The last article introduced our first fundamental concept, the variable, and explained that variables are a named memory location for which we want to store a specific type of data, more on variables can be read here. Variables are useful for storing a single value, a single piece of data of some type, however you may want to store more than one piece of data, and that requires the use of a data structure.
Before describing data structures though I would like to look back briefly at data types. As discussed in the previous article I explained how we must declare a type for the data we want to store in a variable, so we can give meaning to the data, which we know is essentially a sequence of binary digits, through the operations that can be performed on that data.
For example, if we look at a common data type, an integer, which is used to store whole numbers, we can perform typical operations on these numbers such as addition, subtraction, division, and multiplication. Therefore, the type integer, states that the binary number stored represents a whole number, as well as describing the operations that can be performed, mathematical operations.

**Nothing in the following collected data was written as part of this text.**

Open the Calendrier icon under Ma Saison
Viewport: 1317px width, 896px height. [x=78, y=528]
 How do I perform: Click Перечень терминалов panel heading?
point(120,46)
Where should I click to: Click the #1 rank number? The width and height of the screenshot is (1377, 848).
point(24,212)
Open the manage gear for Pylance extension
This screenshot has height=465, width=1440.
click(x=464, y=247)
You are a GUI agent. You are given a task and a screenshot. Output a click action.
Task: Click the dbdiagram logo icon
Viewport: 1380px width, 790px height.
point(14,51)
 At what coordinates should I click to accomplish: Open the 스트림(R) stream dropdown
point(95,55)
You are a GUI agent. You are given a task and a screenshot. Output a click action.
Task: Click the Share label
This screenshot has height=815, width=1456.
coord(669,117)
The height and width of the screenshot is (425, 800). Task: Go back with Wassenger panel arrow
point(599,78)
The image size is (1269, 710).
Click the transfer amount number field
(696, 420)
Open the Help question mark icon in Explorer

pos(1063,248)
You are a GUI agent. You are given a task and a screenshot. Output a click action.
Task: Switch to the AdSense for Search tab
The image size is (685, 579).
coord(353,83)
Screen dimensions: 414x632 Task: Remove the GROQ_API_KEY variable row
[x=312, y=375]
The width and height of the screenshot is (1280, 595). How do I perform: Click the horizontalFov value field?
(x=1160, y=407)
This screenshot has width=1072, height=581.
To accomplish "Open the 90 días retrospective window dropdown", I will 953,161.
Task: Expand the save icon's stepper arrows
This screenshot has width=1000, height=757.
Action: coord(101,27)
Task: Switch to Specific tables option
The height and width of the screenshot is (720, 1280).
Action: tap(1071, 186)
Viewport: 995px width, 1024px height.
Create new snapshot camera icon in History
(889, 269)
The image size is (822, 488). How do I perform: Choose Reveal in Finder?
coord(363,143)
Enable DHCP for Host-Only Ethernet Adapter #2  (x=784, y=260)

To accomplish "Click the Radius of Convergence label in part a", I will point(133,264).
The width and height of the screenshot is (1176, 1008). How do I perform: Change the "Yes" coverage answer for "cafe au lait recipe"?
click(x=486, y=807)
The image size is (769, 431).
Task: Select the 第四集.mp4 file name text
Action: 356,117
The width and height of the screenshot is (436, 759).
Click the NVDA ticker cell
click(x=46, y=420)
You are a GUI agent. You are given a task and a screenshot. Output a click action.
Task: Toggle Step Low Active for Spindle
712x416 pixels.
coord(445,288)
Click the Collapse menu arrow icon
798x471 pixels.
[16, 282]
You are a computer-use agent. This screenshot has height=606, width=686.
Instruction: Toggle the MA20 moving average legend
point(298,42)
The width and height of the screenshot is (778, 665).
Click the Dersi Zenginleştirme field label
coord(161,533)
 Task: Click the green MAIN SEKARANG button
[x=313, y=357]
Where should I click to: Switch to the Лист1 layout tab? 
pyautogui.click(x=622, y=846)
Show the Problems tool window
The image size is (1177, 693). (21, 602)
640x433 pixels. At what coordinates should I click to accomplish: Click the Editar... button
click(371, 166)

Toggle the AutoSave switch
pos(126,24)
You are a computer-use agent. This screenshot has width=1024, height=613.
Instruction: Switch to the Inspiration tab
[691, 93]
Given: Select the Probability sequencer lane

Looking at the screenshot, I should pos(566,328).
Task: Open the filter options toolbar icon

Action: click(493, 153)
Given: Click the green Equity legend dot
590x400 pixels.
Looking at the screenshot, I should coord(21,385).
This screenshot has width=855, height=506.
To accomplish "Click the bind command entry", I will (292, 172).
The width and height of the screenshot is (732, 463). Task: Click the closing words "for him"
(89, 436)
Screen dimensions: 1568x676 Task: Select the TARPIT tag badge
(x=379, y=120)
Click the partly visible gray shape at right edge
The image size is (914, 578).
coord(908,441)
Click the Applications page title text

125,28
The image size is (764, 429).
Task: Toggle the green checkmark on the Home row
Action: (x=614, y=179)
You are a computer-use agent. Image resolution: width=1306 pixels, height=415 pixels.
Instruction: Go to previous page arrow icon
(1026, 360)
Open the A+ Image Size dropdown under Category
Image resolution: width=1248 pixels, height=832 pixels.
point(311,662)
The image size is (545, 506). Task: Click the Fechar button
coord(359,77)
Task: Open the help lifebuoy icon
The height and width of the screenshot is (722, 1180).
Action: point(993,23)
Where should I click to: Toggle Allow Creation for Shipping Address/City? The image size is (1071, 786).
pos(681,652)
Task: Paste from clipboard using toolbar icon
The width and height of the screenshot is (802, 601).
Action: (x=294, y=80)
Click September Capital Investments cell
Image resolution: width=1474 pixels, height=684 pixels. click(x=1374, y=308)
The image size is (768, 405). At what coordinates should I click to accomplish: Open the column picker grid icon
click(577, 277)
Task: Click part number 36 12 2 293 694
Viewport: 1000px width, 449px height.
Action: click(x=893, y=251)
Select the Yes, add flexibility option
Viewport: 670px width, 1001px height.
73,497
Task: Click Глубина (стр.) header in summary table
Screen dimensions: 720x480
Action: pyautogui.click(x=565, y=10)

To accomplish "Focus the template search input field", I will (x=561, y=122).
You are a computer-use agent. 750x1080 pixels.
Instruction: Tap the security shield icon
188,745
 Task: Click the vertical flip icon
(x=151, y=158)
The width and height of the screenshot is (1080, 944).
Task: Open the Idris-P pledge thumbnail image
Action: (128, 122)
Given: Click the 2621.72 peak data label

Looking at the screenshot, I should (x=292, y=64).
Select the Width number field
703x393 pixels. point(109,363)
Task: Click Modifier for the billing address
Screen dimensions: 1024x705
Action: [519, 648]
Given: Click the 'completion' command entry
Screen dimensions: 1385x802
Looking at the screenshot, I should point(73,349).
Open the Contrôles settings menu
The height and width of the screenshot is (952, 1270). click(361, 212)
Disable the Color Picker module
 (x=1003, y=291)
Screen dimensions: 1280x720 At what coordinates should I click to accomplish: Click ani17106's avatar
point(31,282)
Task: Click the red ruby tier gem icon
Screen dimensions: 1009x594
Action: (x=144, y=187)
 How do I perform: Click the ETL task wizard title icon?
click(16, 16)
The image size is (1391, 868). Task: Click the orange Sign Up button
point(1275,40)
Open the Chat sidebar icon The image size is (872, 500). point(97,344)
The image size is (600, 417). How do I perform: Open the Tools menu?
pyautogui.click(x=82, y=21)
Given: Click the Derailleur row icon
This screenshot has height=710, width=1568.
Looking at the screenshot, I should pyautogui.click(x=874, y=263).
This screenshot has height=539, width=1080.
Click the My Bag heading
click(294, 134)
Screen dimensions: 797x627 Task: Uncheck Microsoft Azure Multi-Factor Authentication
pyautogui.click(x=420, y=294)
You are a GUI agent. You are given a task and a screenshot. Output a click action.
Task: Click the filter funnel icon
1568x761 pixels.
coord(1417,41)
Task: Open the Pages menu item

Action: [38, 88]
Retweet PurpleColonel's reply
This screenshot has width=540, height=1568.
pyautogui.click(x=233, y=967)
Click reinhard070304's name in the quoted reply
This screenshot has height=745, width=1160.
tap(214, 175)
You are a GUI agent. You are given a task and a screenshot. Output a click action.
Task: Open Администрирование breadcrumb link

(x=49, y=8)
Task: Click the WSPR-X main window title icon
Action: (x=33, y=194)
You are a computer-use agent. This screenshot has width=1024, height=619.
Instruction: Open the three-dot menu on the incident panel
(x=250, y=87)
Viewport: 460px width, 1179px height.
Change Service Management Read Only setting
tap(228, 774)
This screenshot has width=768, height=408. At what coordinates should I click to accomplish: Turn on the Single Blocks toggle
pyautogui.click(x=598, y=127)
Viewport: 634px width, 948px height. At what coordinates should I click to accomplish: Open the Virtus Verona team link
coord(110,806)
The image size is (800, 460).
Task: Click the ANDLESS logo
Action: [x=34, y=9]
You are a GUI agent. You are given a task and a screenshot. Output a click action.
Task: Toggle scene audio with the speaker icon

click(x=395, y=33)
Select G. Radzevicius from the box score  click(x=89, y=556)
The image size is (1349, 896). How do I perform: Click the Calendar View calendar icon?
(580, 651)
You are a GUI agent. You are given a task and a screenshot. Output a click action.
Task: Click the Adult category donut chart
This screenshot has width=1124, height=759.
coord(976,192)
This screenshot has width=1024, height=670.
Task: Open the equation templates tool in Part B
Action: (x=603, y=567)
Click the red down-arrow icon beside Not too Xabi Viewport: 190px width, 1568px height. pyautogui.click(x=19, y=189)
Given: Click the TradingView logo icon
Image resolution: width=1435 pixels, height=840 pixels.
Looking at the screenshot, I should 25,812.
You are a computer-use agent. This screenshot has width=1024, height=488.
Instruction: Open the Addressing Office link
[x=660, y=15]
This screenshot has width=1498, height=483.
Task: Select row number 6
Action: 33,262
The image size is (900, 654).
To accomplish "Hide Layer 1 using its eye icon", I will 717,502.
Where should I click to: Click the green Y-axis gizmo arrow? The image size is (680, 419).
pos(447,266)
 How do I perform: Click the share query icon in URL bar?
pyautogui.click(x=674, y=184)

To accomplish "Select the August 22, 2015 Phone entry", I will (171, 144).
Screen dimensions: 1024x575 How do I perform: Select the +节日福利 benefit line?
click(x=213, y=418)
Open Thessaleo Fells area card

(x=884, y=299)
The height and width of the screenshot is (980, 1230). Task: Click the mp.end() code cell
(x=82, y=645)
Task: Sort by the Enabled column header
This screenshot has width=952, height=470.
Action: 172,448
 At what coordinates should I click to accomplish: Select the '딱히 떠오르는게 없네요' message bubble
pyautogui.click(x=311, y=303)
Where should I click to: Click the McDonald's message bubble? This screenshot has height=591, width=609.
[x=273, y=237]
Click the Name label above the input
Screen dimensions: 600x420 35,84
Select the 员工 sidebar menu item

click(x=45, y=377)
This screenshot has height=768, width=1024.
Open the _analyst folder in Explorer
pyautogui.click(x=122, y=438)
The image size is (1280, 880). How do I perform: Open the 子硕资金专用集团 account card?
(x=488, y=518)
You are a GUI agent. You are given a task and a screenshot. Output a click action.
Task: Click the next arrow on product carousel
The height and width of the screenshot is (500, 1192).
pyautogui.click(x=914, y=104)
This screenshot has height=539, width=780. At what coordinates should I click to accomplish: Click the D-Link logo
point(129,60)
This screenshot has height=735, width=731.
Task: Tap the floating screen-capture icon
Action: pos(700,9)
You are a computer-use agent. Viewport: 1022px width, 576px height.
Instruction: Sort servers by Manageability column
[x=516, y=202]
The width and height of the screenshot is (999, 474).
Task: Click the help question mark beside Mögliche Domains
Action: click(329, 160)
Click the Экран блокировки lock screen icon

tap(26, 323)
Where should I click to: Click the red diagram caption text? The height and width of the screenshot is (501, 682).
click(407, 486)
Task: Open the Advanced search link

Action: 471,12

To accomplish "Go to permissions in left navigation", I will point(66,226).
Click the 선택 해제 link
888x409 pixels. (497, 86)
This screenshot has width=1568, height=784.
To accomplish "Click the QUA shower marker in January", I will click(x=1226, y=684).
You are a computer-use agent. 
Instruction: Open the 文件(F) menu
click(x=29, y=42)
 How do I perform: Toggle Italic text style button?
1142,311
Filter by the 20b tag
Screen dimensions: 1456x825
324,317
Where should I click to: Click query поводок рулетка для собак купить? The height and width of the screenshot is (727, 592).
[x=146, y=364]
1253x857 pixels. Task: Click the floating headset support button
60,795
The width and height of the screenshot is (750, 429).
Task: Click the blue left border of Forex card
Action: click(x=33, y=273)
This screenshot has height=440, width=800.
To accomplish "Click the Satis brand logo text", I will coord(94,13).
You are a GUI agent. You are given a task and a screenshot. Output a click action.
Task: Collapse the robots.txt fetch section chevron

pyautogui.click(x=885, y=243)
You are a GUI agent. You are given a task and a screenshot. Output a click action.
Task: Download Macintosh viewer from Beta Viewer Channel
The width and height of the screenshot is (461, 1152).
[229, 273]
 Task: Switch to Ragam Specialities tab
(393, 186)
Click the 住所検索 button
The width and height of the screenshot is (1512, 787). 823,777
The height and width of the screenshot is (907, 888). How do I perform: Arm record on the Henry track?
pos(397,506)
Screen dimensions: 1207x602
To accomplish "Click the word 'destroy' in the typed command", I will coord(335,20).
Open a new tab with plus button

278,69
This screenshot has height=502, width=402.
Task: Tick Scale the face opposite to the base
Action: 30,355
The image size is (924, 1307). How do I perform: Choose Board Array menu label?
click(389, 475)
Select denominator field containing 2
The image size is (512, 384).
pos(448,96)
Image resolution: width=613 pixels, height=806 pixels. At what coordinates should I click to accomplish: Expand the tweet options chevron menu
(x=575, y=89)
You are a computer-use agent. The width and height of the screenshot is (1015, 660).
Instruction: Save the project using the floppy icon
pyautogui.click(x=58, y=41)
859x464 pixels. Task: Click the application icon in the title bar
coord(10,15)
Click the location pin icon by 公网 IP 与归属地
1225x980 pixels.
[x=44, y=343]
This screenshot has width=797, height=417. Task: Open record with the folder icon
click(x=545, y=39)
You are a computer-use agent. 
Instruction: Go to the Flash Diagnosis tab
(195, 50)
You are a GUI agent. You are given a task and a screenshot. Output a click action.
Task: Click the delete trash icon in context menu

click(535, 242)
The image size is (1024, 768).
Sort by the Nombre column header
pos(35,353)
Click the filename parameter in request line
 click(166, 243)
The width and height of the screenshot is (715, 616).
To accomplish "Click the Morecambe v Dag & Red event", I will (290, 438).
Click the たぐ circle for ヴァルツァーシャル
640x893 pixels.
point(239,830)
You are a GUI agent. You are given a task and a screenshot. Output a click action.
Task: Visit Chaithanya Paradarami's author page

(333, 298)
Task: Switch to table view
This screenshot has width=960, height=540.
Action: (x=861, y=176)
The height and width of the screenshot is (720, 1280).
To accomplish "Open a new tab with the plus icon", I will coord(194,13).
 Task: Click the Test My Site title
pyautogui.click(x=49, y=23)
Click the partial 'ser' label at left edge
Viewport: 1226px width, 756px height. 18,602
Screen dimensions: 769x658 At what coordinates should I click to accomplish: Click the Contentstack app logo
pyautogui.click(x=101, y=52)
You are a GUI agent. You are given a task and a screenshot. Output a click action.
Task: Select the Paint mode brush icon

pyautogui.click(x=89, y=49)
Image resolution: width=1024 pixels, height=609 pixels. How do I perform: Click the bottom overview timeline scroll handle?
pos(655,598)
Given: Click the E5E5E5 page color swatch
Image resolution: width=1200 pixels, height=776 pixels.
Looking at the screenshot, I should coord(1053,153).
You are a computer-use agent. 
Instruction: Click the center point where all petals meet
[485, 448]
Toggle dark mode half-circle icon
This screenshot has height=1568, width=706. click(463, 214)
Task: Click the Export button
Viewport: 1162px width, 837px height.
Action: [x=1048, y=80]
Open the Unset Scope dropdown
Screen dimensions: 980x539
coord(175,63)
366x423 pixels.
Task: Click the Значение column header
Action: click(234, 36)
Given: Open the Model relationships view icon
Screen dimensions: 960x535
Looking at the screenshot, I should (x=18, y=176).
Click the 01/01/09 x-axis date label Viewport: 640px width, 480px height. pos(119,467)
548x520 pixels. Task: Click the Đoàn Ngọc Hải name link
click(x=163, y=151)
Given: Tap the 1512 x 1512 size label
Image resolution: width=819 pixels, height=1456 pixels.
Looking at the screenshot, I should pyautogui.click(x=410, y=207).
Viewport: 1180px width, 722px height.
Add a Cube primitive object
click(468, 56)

All programming languages have a set of basic types, defined within the language itself, known as primitive types such as: integers (whole numbers), float-pointing (decimal numbers), and char (characters). We frequently use these types, and the operations that go with them, but many languages also give us the opportunity to define our own types, known as user-defined types. What this means is that we can store our own data and describe what operations we can carry out on that data with the help of certain data structures.
Data structures are then in many ways like data types. They are created in an analogous way to variables, requiring a name, specifying the data structure in use (more on this later), as well as the type of data it can store. What makes them different though is that they store more than one value, for example a data structure can store one integer, or it could store 100 integers, or it could be created to store 50 floating-point values, or any number of any type, both primitive, or user-defined. The operations of data structure are also different, instead of providing us a means in which to operate on the type of data it stores, they instead provide operations that can be carried out on all the data, also known as an element, stored within the structure. The operations commonly associated with data structures include:
Traversing: accessing all the data elements once and only once in the data structure and doing something with that data, such as updating all elements, or outputting them to the screen.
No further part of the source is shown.